*** PROVIDED RECORDS ***
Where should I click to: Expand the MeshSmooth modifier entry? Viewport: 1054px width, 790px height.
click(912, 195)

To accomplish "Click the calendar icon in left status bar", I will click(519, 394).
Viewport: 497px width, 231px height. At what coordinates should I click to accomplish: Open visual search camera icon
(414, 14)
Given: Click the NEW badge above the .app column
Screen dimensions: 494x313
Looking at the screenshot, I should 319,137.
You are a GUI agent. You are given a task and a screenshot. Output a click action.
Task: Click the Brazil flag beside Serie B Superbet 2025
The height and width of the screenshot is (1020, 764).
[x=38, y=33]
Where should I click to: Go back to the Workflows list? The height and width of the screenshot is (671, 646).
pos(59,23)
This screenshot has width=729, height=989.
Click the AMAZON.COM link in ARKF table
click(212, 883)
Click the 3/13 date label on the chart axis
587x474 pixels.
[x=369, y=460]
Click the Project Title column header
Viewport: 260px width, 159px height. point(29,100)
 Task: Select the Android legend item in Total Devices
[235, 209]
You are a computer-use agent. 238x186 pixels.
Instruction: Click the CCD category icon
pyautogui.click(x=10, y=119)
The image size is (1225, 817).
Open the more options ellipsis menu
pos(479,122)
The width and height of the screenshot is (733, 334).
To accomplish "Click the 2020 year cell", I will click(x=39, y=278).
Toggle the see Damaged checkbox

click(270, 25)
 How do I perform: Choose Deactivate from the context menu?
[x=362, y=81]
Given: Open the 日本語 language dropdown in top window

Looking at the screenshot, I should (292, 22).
***
Reproduce the listing from the line containing "Viewport: 497px width, 231px" to the line containing "[x=369, y=460]", substituting "breadth" for "width" and leaving all else unchanged.

◆ **RESPONSE**
Viewport: 497px breadth, 231px height. At what coordinates should I click to accomplish: Open visual search camera icon
(414, 14)
Given: Click the NEW badge above the .app column
Screen dimensions: 494x313
Looking at the screenshot, I should 319,137.
You are a GUI agent. You are given a task and a screenshot. Output a click action.
Task: Click the Brazil flag beside Serie B Superbet 2025
The height and breadth of the screenshot is (1020, 764).
[x=38, y=33]
Where should I click to: Go back to the Workflows list? The height and breadth of the screenshot is (671, 646).
pos(59,23)
This screenshot has breadth=729, height=989.
Click the AMAZON.COM link in ARKF table
click(212, 883)
Click the 3/13 date label on the chart axis
587x474 pixels.
[x=369, y=460]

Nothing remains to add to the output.